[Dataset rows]
_ _ _ _ _

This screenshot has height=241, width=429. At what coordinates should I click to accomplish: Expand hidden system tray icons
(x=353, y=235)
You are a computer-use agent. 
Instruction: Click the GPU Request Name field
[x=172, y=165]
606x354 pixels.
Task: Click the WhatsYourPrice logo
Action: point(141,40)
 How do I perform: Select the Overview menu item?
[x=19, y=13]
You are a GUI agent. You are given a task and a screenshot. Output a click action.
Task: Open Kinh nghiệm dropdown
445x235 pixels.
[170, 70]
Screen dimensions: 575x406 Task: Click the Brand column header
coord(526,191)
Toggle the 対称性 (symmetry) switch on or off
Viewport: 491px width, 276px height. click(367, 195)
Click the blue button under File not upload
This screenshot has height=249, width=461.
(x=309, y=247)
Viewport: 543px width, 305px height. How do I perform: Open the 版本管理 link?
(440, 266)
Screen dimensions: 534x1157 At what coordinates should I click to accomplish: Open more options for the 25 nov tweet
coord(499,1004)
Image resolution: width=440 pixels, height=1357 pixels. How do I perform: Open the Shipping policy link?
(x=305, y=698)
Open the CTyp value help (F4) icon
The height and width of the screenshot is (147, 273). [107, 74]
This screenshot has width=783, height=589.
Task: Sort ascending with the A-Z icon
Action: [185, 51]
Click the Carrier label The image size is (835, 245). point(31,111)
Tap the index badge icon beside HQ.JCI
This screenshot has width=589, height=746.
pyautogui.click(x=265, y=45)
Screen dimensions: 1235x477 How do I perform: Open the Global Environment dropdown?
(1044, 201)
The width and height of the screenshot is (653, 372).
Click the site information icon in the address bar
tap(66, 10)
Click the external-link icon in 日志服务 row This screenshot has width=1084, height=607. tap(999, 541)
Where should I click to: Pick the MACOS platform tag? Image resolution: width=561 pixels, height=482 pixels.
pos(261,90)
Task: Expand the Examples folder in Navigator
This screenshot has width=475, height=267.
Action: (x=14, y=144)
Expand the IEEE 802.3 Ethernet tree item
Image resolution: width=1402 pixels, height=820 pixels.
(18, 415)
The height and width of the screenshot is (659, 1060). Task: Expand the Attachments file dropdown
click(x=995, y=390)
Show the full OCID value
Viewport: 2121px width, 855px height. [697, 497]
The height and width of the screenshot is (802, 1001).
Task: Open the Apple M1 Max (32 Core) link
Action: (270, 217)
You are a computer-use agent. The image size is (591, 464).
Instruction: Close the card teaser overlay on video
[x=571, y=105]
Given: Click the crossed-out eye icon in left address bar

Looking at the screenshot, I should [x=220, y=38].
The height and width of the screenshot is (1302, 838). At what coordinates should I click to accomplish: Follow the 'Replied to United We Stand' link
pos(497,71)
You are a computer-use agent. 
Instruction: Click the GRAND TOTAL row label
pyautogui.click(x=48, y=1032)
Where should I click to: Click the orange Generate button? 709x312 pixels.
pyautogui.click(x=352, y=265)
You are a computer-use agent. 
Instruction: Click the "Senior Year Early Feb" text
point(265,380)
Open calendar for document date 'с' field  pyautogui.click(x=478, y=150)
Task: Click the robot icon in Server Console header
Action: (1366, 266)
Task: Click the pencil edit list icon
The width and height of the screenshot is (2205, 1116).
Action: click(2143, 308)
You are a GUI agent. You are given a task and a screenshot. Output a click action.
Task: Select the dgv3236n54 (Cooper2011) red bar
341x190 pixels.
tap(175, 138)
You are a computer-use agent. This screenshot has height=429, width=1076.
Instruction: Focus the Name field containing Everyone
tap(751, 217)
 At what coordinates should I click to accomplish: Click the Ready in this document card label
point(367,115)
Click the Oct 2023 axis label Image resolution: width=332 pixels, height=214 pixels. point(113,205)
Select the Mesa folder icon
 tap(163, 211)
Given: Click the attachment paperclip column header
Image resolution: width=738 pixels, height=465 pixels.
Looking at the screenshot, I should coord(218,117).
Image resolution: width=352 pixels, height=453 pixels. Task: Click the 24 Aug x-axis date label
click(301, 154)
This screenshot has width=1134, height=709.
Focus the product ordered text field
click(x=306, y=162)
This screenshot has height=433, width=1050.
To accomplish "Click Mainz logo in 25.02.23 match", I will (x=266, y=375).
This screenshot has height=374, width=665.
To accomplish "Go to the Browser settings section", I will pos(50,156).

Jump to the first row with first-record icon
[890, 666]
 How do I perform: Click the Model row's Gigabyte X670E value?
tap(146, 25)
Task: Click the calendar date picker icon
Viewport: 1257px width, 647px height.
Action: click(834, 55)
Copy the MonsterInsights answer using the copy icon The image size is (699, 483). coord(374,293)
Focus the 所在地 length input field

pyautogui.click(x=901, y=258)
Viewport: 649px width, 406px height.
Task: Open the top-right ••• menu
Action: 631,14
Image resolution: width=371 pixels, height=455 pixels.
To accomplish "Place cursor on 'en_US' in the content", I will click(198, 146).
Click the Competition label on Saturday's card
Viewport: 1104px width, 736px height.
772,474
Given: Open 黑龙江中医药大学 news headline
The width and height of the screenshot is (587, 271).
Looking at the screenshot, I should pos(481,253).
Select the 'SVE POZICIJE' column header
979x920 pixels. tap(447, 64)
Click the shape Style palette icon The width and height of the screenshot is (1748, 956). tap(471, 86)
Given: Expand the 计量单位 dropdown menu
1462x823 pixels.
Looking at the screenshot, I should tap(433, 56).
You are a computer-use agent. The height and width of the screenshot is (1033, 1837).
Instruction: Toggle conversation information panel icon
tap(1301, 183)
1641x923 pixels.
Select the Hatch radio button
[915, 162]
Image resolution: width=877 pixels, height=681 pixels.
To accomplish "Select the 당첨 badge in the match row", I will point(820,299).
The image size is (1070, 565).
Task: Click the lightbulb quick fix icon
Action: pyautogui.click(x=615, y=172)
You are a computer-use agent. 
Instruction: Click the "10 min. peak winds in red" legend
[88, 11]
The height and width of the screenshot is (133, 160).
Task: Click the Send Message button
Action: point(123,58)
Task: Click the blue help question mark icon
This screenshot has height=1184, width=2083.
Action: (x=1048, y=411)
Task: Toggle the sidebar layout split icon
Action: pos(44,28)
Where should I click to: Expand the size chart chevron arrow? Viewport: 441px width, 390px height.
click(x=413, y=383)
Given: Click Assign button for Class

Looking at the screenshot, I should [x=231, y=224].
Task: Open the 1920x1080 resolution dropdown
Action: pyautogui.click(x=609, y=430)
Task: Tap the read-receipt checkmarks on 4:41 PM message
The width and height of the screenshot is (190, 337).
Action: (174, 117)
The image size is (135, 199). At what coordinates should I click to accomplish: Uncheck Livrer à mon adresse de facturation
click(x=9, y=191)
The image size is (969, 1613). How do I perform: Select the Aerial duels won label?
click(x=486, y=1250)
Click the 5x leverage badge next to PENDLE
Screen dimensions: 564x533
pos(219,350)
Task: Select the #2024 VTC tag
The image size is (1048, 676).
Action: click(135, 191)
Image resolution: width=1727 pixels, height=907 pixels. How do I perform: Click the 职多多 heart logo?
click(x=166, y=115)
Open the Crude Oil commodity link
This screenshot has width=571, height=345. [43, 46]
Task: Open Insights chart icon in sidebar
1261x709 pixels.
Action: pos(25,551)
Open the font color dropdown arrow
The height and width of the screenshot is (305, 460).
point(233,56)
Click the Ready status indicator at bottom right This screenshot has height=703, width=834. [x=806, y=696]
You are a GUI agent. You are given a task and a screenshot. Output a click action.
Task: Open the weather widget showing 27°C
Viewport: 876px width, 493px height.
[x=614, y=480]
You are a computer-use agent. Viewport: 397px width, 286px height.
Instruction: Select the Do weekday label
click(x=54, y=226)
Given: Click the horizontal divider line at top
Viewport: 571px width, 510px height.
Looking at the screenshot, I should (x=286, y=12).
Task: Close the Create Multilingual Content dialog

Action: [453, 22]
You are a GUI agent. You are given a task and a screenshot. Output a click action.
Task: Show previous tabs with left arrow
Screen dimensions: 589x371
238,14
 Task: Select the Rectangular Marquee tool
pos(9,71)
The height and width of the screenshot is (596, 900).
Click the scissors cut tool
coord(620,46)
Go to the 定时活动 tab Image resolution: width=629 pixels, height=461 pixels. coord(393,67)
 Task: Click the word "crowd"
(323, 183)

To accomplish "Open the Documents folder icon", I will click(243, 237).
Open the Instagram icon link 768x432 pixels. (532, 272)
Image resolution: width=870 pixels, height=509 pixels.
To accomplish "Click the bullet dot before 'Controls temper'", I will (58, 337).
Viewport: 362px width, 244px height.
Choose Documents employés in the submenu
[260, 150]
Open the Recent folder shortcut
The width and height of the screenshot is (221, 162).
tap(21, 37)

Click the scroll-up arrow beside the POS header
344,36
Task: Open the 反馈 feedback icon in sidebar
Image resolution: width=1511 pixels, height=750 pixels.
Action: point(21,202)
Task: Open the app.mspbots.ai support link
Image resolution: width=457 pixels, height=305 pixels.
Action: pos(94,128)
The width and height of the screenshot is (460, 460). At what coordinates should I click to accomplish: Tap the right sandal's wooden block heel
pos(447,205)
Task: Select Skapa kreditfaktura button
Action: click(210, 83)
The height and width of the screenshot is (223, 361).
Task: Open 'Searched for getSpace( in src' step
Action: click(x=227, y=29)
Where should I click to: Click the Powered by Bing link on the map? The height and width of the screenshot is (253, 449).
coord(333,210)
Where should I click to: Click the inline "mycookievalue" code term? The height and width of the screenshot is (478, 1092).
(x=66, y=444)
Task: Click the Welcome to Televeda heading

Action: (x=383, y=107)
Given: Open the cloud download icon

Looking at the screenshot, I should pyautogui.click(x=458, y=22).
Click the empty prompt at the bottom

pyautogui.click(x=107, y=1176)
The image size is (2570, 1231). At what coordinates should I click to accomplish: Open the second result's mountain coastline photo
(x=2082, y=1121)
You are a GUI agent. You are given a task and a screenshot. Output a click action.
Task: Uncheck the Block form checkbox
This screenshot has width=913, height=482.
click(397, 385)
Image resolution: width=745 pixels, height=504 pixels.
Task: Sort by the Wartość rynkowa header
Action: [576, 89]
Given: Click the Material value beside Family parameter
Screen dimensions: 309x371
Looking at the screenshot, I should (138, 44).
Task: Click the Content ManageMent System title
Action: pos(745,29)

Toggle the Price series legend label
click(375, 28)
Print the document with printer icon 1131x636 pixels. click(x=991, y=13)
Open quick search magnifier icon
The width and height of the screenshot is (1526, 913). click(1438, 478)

_ _ _ _ _

◆ **SET TASK**
Extract the lines of the material from its first line through the line that contains "tap(66, 10)", inclusive, and reproduce each one verbatim.

◆ **SOLUTION TO THIS EXERCISE**
This screenshot has height=241, width=429. At what coordinates should I click to accomplish: Expand hidden system tray icons
(x=353, y=235)
You are a computer-use agent. 
Instruction: Click the GPU Request Name field
[x=172, y=165]
606x354 pixels.
Task: Click the WhatsYourPrice logo
Action: point(141,40)
 How do I perform: Select the Overview menu item?
[x=19, y=13]
You are a GUI agent. You are given a task and a screenshot. Output a click action.
Task: Open Kinh nghiệm dropdown
445x235 pixels.
[170, 70]
Screen dimensions: 575x406 Task: Click the Brand column header
coord(526,191)
Toggle the 対称性 (symmetry) switch on or off
Viewport: 491px width, 276px height. click(367, 195)
Click the blue button under File not upload
This screenshot has height=249, width=461.
(x=309, y=247)
Viewport: 543px width, 305px height. How do I perform: Open the 版本管理 link?
(440, 266)
Screen dimensions: 534x1157 At what coordinates should I click to accomplish: Open more options for the 25 nov tweet
coord(499,1004)
Image resolution: width=440 pixels, height=1357 pixels. How do I perform: Open the Shipping policy link?
(x=305, y=698)
Open the CTyp value help (F4) icon
The height and width of the screenshot is (147, 273). [107, 74]
This screenshot has width=783, height=589.
Task: Sort ascending with the A-Z icon
Action: [185, 51]
Click the Carrier label The image size is (835, 245). point(31,111)
Tap the index badge icon beside HQ.JCI
This screenshot has width=589, height=746.
pyautogui.click(x=265, y=45)
Screen dimensions: 1235x477 How do I perform: Open the Global Environment dropdown?
(1044, 201)
The width and height of the screenshot is (653, 372).
Click the site information icon in the address bar
tap(66, 10)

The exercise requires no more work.